Monday, June 6th, 2016 9:00-10:30, Auditorium
Slides: PDF (27.7MB)
In this talk we ask the question: How far are we from collecting the knowledge in the world? We analyze the knowledge that has been extracted to Freebase in three categories: head knowledge in head verticals (e.g., music), long-tail knowledge in head verticals, and head knowledge in long-tail verticals, showing the limitations and challenges in current knowledge-collection techniques.

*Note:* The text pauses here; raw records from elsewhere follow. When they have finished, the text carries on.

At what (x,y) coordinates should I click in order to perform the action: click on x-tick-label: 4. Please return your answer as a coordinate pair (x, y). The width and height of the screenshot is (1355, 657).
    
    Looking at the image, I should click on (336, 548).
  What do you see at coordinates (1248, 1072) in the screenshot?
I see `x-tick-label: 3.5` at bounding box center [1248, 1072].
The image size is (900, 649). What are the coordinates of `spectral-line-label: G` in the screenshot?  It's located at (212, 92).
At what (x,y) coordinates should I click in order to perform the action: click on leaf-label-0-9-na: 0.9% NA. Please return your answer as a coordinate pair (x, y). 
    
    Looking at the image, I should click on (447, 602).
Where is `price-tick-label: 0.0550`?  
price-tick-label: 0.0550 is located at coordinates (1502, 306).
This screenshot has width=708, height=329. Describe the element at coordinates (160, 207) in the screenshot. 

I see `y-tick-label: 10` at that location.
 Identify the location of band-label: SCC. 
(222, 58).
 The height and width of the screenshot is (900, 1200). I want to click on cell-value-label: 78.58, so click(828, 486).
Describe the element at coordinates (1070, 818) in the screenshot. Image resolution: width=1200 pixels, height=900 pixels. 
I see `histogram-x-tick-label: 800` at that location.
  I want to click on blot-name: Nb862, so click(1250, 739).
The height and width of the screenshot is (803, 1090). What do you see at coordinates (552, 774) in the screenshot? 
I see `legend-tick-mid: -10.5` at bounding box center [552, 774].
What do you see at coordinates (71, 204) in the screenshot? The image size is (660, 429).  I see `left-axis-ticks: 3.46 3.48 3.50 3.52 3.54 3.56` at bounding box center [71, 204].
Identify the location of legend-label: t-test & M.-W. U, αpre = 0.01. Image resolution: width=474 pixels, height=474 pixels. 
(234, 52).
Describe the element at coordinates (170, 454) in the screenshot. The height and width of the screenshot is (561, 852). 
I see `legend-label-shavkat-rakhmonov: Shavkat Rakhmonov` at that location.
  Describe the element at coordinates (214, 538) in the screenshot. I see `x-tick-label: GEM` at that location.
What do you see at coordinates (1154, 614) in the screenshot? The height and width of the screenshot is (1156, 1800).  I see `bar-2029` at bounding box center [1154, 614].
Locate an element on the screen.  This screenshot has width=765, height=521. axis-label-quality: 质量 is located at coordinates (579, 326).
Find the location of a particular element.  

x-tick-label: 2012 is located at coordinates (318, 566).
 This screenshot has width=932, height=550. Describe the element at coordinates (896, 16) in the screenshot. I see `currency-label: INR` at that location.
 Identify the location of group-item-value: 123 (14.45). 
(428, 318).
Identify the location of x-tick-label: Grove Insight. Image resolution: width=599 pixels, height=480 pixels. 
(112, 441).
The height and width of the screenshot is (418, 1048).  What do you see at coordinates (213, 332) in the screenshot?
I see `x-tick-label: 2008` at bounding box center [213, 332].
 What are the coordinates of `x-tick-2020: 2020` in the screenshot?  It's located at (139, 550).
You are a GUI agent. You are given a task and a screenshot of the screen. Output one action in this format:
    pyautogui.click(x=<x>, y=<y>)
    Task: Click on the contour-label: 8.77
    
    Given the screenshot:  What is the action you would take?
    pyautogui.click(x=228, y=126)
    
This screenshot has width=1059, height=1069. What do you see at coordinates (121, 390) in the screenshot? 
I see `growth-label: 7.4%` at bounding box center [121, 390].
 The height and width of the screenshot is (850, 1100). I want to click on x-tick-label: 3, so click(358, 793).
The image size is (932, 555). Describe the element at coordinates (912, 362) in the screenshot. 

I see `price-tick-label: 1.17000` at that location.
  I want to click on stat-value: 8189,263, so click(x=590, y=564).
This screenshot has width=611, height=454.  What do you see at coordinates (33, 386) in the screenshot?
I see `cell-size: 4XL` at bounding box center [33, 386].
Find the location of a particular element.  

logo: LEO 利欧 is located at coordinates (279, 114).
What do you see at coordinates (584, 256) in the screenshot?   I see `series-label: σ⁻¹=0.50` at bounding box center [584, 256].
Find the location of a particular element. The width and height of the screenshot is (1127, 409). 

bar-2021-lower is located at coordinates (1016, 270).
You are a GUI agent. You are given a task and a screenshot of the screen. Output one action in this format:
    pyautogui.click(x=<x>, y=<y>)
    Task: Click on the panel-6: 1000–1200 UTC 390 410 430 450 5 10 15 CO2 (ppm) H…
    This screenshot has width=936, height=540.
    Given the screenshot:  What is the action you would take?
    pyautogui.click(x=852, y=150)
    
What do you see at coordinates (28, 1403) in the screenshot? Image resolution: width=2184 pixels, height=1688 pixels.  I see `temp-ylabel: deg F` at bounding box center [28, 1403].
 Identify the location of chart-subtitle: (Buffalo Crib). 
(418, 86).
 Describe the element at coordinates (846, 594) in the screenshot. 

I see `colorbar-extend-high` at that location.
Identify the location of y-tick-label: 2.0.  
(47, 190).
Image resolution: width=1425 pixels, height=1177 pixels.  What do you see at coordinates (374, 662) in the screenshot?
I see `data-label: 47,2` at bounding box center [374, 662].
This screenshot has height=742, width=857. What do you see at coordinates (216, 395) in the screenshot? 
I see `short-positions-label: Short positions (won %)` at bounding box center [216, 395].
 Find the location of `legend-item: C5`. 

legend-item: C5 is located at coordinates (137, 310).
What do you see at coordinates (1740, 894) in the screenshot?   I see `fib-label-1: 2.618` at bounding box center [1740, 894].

We then present two key efforts at Google on collecting tail knowledge. The first, called Knowledge Vault, targeted on tail knowledge in head verticals. It used 16 extractors to periodically extract knowledge from 1B+ Webpages, obtaining 3B+ distinct (subject, predicate, object) knowledge triples. The second, called Lightweight Verticals, targets on head knowledge in tail verticals. It uses a crowd-sourcing approach to collect knowledge by annotating websites, and currently has millions of active Google Search users every day. We present some key technologies under both projects, namely, knowledge fusion for guaranteeing knowledge correctness, and knowledge-based trust for finding authoritative sources for knowledge curation.
Xin Luna Dong is a Senior Research Scientist at Google Inc. She is one of the major contributors for the Knowledge Vault project, and has led the Knowledge-based Trust project, which is called the "Google Truth Machine" by Washington's Post. She has co-authored book "Big Data Integration", published 65+ papers in top conferences and journals, given 20+ keynotes/invited-talks/tutorials, and got the Best Demo award in Sigmod 2005. She is the PC co-chair for WAIM 2015 and serves as an area chair for Sigmod 2017, Sigmod 2015, ICDE 2013, and CIKM 2011.